> _WHAT TO DO_:
Revise all of the items below, replacing "Image resolution:" with "Resolution:" wherever it occurs and leaving everything else unchanged.

> _MATERIAL TO PROCESS_:
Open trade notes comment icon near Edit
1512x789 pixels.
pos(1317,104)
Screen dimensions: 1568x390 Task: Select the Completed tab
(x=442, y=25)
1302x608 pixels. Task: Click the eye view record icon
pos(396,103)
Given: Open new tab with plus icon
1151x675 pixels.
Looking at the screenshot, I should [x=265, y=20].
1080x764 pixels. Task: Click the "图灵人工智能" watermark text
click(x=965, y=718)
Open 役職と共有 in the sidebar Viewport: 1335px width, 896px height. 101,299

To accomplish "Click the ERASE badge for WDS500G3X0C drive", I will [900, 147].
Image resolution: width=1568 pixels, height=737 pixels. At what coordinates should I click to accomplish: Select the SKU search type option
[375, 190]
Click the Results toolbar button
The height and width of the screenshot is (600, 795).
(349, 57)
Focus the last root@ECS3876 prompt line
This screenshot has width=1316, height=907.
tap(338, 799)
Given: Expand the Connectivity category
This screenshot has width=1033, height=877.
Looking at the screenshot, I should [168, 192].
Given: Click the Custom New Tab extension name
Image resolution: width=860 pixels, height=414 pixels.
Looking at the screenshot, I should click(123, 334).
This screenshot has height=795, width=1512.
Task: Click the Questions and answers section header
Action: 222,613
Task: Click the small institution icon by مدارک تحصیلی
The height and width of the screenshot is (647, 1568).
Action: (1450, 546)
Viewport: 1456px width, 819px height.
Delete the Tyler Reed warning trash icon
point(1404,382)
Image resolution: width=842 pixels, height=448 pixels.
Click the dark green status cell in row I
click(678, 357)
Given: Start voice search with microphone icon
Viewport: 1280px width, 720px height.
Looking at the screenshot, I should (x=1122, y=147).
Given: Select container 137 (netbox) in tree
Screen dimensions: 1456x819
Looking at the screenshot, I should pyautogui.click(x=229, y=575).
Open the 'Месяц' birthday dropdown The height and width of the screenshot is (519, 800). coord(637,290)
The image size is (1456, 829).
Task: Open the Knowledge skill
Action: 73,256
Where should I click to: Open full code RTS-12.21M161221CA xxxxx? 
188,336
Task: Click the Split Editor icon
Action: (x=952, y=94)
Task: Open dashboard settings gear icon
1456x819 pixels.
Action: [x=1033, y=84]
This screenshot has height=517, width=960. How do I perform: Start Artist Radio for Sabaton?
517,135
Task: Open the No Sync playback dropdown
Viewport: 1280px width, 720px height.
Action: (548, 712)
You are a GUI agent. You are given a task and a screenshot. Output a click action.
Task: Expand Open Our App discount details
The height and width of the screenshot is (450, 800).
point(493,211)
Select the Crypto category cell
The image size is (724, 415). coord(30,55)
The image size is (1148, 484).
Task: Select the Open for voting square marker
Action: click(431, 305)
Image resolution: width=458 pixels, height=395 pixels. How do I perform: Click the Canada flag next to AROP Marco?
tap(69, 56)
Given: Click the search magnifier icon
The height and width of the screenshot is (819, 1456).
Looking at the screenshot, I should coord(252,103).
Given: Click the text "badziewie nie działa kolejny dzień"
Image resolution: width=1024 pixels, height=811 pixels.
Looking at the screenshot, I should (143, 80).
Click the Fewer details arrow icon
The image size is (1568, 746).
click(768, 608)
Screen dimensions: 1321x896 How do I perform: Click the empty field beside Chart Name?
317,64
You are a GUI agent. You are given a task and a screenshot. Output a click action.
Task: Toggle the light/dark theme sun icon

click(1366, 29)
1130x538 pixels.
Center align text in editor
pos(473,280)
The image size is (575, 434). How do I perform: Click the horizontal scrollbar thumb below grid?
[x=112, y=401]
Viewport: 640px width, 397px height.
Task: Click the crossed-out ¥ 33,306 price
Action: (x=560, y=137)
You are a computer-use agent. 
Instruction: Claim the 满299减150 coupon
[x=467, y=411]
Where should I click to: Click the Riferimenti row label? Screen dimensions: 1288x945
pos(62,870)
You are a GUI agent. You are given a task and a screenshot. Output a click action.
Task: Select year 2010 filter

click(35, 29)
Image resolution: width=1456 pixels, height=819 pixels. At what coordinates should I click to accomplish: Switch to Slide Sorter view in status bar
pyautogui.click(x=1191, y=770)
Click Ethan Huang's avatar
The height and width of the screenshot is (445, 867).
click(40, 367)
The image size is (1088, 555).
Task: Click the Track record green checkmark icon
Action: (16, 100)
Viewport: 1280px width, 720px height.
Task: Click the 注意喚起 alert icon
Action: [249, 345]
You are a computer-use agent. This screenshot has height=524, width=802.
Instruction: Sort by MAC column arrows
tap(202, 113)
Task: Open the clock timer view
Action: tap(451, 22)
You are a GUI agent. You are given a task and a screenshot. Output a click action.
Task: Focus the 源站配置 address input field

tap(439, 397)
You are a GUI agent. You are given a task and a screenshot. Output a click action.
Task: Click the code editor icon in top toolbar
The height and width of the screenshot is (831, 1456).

> _TASK RESULT_:
Open trade notes comment icon near Edit
1512x789 pixels.
pos(1317,104)
Screen dimensions: 1568x390 Task: Select the Completed tab
(x=442, y=25)
1302x608 pixels. Task: Click the eye view record icon
pos(396,103)
Given: Open new tab with plus icon
1151x675 pixels.
Looking at the screenshot, I should [x=265, y=20].
1080x764 pixels. Task: Click the "图灵人工智能" watermark text
click(x=965, y=718)
Open 役職と共有 in the sidebar Viewport: 1335px width, 896px height. 101,299

To accomplish "Click the ERASE badge for WDS500G3X0C drive", I will [900, 147].
Resolution: width=1568 pixels, height=737 pixels. At what coordinates should I click to accomplish: Select the SKU search type option
[375, 190]
Click the Results toolbar button
The height and width of the screenshot is (600, 795).
(349, 57)
Focus the last root@ECS3876 prompt line
This screenshot has width=1316, height=907.
tap(338, 799)
Given: Expand the Connectivity category
This screenshot has width=1033, height=877.
Looking at the screenshot, I should [168, 192].
Given: Click the Custom New Tab extension name
Resolution: width=860 pixels, height=414 pixels.
Looking at the screenshot, I should click(123, 334).
This screenshot has height=795, width=1512.
Task: Click the Questions and answers section header
Action: 222,613
Task: Click the small institution icon by مدارک تحصیلی
The height and width of the screenshot is (647, 1568).
Action: (1450, 546)
Viewport: 1456px width, 819px height.
Delete the Tyler Reed warning trash icon
point(1404,382)
Resolution: width=842 pixels, height=448 pixels.
Click the dark green status cell in row I
click(678, 357)
Given: Start voice search with microphone icon
Viewport: 1280px width, 720px height.
Looking at the screenshot, I should (x=1122, y=147).
Given: Select container 137 (netbox) in tree
Screen dimensions: 1456x819
Looking at the screenshot, I should pyautogui.click(x=229, y=575).
Open the 'Месяц' birthday dropdown The height and width of the screenshot is (519, 800). coord(637,290)
The image size is (1456, 829).
Task: Open the Knowledge skill
Action: 73,256
Where should I click to: Open full code RTS-12.21M161221CA xxxxx? 
188,336
Task: Click the Split Editor icon
Action: (x=952, y=94)
Task: Open dashboard settings gear icon
1456x819 pixels.
Action: [x=1033, y=84]
This screenshot has height=517, width=960. How do I perform: Start Artist Radio for Sabaton?
517,135
Task: Open the No Sync playback dropdown
Viewport: 1280px width, 720px height.
Action: (548, 712)
You are a GUI agent. You are given a task and a screenshot. Output a click action.
Task: Expand Open Our App discount details
The height and width of the screenshot is (450, 800).
point(493,211)
Select the Crypto category cell
The image size is (724, 415). coord(30,55)
The image size is (1148, 484).
Task: Select the Open for voting square marker
Action: click(431, 305)
Resolution: width=458 pixels, height=395 pixels. How do I perform: Click the Canada flag next to AROP Marco?
tap(69, 56)
Given: Click the search magnifier icon
The height and width of the screenshot is (819, 1456).
Looking at the screenshot, I should coord(252,103).
Given: Click the text "badziewie nie działa kolejny dzień"
Resolution: width=1024 pixels, height=811 pixels.
Looking at the screenshot, I should (143, 80).
Click the Fewer details arrow icon
The image size is (1568, 746).
click(768, 608)
Screen dimensions: 1321x896 How do I perform: Click the empty field beside Chart Name?
317,64
You are a GUI agent. You are given a task and a screenshot. Output a click action.
Task: Toggle the light/dark theme sun icon

click(1366, 29)
1130x538 pixels.
Center align text in editor
pos(473,280)
The image size is (575, 434). How do I perform: Click the horizontal scrollbar thumb below grid?
[x=112, y=401]
Viewport: 640px width, 397px height.
Task: Click the crossed-out ¥ 33,306 price
Action: (x=560, y=137)
You are a computer-use agent. 
Instruction: Claim the 满299减150 coupon
[x=467, y=411]
Where should I click to: Click the Riferimenti row label? Screen dimensions: 1288x945
pos(62,870)
You are a GUI agent. You are given a task and a screenshot. Output a click action.
Task: Select year 2010 filter

click(35, 29)
Resolution: width=1456 pixels, height=819 pixels. At what coordinates should I click to accomplish: Switch to Slide Sorter view in status bar
pyautogui.click(x=1191, y=770)
Click Ethan Huang's avatar
The height and width of the screenshot is (445, 867).
click(40, 367)
The image size is (1088, 555).
Task: Click the Track record green checkmark icon
Action: (16, 100)
Viewport: 1280px width, 720px height.
Task: Click the 注意喚起 alert icon
Action: [249, 345]
You are a computer-use agent. This screenshot has height=524, width=802.
Instruction: Sort by MAC column arrows
tap(202, 113)
Task: Open the clock timer view
Action: tap(451, 22)
You are a GUI agent. You are given a task and a screenshot. Output a click action.
Task: Focus the 源站配置 address input field

tap(439, 397)
You are a GUI agent. You are given a task and a screenshot. Output a click action.
Task: Click the code editor icon in top toolbar
The height and width of the screenshot is (831, 1456).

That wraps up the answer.